We haven’t talked about law clerks in Plain English, so today seems like a very good time to do so, especially because, if you have been following our Thirty Days of Stevens coverage, you have seen posts by many of his former clerks.  Who are the law clerks, and what do they do?  Well, first of all, these folks are extremely smart.  They are usually young lawyers who graduated at the very tops of their law school classes, then “clerked,” or served in the chambers, of another federal court judge for at least a year.  Before or during their first clerkship (often for what’s called a “feeder judge,” or a judge who regularly “sends clerks up” to the Supreme Court), they sent applications to the Justices at the Supreme Court asking to come work for them for a year.  Any SCOTUS clerkship is considered to be an incredible prize and honor, and most clerks “graduate” from their year at the Court with more employment options than they can count.

So what do they do while they’re there?  Well, they work very, very hard.  In most chambers, clerks review cert. petitions and make recommendations on whether the Court should hear a case.  They also usually draft “bench memos” (memos to their Justice about cases to be argued), compose the first drafts of opinions, and make recommendations on death penalty cases.  They watch most oral arguments and take notes for their Justice, write speeches, do research . . .  the job is pretty much 24/7 for the year while they are at the Court.  Despite the long hours, though, past clerks will tell you that the job gives them an insider’s view – and an understanding of the federal court system – like none other. And clerks tend to stay in touch with their Justices and with each other for many years to come.

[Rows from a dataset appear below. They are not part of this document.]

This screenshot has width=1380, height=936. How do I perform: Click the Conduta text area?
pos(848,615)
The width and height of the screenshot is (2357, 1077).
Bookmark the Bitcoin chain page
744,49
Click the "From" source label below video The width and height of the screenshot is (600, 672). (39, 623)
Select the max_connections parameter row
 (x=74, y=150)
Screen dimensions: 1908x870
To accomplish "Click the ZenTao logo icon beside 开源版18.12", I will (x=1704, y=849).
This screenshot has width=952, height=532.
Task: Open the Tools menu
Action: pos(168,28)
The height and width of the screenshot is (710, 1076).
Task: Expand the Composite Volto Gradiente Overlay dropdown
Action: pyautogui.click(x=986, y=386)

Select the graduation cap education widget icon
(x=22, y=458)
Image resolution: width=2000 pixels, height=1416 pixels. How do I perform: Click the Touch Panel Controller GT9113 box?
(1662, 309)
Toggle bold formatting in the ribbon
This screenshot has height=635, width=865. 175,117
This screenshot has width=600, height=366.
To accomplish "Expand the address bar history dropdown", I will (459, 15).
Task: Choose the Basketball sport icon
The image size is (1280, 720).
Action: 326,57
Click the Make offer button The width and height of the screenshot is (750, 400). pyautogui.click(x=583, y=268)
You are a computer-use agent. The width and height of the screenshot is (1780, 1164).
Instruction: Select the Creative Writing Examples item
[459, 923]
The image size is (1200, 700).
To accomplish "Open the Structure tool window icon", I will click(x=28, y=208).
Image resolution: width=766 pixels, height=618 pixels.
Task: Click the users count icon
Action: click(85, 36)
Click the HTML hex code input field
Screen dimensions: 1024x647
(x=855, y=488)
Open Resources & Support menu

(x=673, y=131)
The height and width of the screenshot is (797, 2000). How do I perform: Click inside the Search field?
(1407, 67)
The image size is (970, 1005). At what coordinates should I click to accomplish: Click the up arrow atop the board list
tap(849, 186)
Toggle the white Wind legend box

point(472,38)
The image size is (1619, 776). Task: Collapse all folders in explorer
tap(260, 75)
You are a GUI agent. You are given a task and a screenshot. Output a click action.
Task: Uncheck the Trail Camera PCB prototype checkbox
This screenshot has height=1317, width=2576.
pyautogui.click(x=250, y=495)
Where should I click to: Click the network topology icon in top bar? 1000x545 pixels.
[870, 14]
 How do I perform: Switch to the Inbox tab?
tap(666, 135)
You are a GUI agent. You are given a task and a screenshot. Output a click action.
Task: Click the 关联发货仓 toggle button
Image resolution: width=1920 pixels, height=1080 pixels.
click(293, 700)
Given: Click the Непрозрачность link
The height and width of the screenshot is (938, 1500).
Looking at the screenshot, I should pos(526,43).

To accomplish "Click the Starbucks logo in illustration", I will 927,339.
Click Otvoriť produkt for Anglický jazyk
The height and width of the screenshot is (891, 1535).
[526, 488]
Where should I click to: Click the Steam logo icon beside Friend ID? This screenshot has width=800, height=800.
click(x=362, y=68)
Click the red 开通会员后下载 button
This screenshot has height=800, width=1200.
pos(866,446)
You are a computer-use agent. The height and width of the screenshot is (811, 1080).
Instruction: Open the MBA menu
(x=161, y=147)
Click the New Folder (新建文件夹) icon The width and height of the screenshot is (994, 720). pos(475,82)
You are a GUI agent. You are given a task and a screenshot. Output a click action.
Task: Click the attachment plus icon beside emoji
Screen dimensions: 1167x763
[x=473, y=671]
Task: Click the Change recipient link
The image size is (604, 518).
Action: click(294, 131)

One more topic for today:  the closing of the front doors of the Court for security reasons. Those of us who love the Court have walked up the forty-four marble steps and in through the front entrance many, many times.  Even Justice O’Connor has a black-and-white photo of herself as a young lawyer standing in front of the entrance – never dreaming, of course, that she’d someday be a member of the Court inside.  In their written ”dissent” that accompanied the Court’s announcement of the closure, Justices Ginsburg and Breyer expressed concerns that the closing had a symbolic, as well as a practical, impact.  But the Court building is nearing the end of a first-ever renovation in which the building will be more accessible, more modern, and more secure.   Two new doors will become the primary means of access to the exhibits, offices, and courtroom that lie inside – welcoming Court fans old and new.